Since their formation, the Toronto-based psych rock outfit has been busy: 2020 saw the release of their critically applauded full-length debut Bad Boys of Comedy, an effort that featured “Greater Good,” a noise rock meets shoegaze track that seemed inspired by Tropicalia, Turkish psych pop, old-school New York boom bap hip-hop and Crosby, Stills, Nash and Young.
Shortly after Bad Boys of Comedy‘s release, the members of Lammping started working on new material that found them pushing the boundaries of psych music in bold, new directions: Flashjacks. While being inspired by Stereolab, De La Soul, Kraftwerk, Black Sabbath, Blue Cheer and Sleep, the Toronto-based psych outfit’s sophomore effort managed to still be rooted in Anderson’s thunderous drumming and Galkin’s melodic riffs. But the material also saw the duo adding sampling, drum machines and a wider variety of instrumentation to their sonic palette.
The band’s forthcoming EP Stars We Lost is slated for a March 4, 2022 release through We Are Busy Bodies. The EP’s material is a collection of 70s space rock-inspired rippers centered around the sort of songwriting that draws from the bandmembers’ rich and diverse history in Toronto’s music scene: Anderson’s contributions to the band’s ouevre is informed by the various rock acts he has played in, including Biblical, Badge Epoque Ensemble, Stonegrass, Marker Starling and Comet Control. Galkin’s background is rather unique. “In my late teens, early 20’s, I had a career as a sample-based beat maker, under the name DJ Alibi,” Galkin explains. “I was signed to Tres Records and put out One Day, and worked with J-Live, People Under The Stairs, Insight and other hip-hop acts.”

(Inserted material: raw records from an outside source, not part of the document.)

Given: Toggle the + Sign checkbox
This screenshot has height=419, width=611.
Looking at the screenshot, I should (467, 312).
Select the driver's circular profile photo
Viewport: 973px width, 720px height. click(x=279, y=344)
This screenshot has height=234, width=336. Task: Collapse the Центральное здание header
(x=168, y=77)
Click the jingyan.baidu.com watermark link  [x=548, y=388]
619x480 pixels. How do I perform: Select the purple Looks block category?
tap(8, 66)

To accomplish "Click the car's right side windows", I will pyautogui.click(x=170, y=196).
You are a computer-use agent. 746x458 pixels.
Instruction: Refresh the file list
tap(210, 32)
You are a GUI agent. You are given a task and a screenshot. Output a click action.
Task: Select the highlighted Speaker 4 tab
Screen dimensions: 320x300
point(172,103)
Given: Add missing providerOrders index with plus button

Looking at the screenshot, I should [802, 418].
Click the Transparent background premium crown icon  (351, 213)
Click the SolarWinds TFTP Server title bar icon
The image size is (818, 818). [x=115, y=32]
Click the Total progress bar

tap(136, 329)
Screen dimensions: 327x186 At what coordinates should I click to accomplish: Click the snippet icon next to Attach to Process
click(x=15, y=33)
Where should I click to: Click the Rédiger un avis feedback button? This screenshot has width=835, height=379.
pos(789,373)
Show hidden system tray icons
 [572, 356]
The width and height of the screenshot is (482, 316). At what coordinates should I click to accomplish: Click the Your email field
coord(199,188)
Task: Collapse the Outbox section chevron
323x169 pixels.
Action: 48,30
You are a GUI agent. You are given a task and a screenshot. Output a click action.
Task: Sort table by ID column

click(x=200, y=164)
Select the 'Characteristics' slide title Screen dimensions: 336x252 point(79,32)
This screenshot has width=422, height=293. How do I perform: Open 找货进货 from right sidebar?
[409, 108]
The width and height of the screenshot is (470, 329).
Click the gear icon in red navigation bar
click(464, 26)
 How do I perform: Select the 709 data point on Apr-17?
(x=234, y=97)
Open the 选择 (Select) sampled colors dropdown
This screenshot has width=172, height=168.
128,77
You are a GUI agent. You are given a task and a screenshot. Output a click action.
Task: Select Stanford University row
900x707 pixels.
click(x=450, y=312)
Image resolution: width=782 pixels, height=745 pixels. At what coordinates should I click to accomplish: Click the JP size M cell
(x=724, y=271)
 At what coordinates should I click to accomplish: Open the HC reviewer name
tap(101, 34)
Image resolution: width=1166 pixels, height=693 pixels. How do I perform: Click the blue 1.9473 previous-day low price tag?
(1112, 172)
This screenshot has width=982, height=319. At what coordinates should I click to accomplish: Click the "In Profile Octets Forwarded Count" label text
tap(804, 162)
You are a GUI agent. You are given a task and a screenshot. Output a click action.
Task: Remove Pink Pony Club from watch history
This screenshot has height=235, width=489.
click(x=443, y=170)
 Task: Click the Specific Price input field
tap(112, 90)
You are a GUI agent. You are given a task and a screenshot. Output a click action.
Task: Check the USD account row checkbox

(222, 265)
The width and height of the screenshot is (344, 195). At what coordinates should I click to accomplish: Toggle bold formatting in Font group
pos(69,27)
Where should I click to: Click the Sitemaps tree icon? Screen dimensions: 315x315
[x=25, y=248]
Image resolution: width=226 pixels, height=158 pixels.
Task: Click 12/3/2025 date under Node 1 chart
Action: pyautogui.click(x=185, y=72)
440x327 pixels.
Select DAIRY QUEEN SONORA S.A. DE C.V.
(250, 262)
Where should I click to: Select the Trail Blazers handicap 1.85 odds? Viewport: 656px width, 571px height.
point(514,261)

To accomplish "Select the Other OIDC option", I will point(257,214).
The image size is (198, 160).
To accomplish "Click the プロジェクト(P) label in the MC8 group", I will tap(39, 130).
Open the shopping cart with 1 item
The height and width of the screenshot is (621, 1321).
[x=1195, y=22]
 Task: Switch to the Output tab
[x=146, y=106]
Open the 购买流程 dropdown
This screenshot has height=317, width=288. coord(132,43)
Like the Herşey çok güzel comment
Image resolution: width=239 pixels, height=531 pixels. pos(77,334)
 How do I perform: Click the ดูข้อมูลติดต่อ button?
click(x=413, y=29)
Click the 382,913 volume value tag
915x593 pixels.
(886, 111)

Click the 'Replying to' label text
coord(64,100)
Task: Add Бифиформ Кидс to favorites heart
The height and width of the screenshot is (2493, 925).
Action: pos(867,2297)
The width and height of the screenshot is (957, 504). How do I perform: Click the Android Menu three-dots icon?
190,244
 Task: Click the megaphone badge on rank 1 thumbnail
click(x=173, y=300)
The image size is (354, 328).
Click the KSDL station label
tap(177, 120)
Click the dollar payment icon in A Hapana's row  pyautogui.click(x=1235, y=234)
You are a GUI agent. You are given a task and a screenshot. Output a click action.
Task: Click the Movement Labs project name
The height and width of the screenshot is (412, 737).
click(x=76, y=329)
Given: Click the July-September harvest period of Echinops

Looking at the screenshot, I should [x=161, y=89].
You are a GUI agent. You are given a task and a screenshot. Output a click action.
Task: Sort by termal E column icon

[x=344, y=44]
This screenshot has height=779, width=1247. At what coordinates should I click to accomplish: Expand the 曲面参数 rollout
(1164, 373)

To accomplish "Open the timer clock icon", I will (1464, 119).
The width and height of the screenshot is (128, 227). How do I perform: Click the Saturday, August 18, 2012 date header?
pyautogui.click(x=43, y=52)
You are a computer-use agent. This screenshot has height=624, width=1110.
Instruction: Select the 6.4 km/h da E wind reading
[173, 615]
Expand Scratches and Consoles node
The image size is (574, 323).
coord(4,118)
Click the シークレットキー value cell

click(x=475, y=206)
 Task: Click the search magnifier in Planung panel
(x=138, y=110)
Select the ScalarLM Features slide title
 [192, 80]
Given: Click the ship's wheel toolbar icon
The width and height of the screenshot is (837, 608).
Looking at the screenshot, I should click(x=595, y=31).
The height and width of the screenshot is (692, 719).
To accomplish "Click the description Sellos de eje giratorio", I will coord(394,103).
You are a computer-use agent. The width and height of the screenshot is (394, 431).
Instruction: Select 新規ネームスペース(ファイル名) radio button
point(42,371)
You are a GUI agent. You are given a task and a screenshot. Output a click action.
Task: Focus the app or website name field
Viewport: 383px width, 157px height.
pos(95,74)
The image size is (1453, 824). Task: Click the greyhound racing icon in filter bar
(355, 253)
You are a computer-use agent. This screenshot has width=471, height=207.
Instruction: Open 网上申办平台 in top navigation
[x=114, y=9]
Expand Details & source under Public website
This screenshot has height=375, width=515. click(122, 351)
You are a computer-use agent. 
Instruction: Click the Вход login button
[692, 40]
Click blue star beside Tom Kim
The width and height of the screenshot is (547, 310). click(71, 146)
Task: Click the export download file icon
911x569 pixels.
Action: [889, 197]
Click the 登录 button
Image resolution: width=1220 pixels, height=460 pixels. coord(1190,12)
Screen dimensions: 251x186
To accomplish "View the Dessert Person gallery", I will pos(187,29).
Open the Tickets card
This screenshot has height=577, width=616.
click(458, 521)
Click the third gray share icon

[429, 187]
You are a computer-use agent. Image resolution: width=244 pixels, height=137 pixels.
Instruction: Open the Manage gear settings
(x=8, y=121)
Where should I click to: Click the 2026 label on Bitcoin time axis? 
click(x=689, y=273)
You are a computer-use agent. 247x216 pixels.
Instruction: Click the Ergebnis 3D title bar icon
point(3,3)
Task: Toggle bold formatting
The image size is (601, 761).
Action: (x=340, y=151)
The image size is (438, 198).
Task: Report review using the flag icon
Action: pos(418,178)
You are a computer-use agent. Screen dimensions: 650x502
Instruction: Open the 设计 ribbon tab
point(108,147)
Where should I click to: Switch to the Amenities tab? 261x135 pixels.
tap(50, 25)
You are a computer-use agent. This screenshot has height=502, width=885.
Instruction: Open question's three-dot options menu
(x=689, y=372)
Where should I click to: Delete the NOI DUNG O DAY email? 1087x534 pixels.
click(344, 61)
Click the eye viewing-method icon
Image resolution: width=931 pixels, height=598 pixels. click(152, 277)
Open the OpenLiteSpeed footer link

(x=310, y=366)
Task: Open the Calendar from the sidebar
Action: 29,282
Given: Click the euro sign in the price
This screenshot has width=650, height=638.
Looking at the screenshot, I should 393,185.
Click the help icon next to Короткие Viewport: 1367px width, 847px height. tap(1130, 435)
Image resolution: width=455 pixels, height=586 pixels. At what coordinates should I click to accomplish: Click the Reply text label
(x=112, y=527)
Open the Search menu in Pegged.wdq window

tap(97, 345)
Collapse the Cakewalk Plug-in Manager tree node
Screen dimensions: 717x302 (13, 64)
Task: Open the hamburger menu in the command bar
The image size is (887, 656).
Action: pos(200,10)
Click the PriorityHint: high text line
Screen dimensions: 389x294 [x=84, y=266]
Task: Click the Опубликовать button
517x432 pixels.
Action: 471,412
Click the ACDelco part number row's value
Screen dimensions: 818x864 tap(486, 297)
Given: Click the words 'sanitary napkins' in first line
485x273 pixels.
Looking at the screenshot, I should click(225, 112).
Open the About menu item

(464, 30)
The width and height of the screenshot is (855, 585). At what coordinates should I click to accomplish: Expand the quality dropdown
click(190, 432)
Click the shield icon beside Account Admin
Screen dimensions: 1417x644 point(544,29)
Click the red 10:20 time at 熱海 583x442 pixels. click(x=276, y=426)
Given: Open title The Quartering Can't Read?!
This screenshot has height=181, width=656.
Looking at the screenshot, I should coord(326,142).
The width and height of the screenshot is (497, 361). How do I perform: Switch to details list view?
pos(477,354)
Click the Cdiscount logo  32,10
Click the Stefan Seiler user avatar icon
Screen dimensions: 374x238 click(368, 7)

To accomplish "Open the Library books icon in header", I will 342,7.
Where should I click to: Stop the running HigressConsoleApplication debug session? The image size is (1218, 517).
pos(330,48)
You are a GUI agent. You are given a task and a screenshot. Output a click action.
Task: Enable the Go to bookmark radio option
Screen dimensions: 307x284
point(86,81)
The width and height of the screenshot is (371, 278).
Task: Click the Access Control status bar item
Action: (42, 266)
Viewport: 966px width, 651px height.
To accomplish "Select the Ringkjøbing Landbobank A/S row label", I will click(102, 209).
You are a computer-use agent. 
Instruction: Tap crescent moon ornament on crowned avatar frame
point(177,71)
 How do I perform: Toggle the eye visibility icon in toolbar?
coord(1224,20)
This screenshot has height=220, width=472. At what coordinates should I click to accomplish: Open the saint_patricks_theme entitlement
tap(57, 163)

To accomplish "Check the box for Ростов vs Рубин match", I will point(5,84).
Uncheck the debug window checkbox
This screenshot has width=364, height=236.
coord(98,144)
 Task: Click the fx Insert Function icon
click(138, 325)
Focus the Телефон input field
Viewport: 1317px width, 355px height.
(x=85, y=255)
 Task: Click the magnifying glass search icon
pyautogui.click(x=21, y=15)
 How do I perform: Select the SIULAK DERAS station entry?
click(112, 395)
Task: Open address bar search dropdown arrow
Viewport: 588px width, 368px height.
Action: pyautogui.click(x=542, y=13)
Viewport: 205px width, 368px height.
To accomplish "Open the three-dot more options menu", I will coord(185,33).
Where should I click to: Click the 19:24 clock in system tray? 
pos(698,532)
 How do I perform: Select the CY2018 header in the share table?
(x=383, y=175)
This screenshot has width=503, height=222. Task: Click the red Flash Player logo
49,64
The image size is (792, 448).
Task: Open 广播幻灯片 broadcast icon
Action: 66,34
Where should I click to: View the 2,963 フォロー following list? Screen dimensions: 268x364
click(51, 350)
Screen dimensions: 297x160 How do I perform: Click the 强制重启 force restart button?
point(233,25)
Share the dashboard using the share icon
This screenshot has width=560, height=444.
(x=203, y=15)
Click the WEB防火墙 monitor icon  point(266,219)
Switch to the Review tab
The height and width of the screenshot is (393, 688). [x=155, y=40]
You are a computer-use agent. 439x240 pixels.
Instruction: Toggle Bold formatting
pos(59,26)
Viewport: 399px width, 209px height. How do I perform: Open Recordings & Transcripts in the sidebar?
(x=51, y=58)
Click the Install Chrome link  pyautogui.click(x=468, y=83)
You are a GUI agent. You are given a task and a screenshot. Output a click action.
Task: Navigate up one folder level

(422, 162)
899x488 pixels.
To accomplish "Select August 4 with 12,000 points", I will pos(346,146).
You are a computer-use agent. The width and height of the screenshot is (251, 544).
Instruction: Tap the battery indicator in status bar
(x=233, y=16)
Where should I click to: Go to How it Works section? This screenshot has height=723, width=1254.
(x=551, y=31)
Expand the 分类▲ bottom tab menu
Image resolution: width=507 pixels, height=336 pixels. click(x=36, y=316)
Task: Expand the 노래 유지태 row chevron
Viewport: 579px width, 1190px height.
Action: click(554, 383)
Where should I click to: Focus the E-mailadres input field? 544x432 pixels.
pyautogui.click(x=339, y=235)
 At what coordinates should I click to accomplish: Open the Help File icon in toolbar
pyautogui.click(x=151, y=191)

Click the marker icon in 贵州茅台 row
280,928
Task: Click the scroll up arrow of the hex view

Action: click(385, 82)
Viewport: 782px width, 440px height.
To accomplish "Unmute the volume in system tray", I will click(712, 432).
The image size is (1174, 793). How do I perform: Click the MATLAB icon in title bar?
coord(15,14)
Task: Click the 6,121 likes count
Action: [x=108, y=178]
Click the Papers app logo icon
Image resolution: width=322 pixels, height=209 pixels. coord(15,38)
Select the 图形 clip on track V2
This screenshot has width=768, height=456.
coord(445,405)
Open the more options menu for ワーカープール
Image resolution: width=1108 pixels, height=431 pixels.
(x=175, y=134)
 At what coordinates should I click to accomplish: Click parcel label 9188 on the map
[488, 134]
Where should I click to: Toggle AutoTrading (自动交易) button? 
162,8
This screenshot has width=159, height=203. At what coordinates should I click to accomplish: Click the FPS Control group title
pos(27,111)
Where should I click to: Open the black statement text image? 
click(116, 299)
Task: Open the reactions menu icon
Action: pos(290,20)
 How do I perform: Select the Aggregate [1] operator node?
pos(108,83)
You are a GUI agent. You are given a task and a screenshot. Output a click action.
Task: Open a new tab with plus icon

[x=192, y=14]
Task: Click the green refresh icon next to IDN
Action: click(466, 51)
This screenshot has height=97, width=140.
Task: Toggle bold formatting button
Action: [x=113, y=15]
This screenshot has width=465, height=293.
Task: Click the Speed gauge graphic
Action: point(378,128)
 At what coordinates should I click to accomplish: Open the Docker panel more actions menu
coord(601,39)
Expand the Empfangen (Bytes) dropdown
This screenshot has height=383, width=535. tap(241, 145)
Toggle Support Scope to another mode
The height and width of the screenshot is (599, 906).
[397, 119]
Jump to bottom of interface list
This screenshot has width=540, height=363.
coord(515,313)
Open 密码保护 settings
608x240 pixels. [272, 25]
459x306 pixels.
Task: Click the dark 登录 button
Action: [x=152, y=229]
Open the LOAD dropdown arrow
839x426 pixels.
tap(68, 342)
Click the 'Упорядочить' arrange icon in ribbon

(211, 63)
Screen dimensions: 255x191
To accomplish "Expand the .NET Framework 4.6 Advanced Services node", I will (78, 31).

Stars We Lost‘s first single “Everlasting Moor” is mesmerizing song featuring a relentless motorik groove bolstered by a forceful backbeat, fuzzy power chords, some easy-going yet muscular Steely Dan meets Black Sabbath-like riffage, and glistening rhythm guitar. Galkin’s surrealistic, stream of consciousness delivered lyrics based on his own experiences as an immigrant to Canada, and a real life observation of something that actually happened ethereally float over the mix. The end result is a song that’s rooted in a fantastical realism while meshing Abbey Road era Beatles, krautrock, 70s yacht rock and space rock into a seamless and trippy freakout.
Discussing the meaning behind the song, Galkin says, “‘Everlasting Moor’ begins with ‘See a man, he’s popping and locking in a parkette gazebo.’ I saw a dude one afternoon doing just that, at a small parkette close to my house, where I bring my daughter to play. He brought a boombox and was just breakdancing by himself in this little gazebo, with no one around. For whatever reason that sparked a stream of consciousness song that was about finding our place in the world, and if unable to, creating a world in your mind you feel at home in. I’ve always wanted to write a song about my own immigrant experience, and after the first line, the words just spilled out.”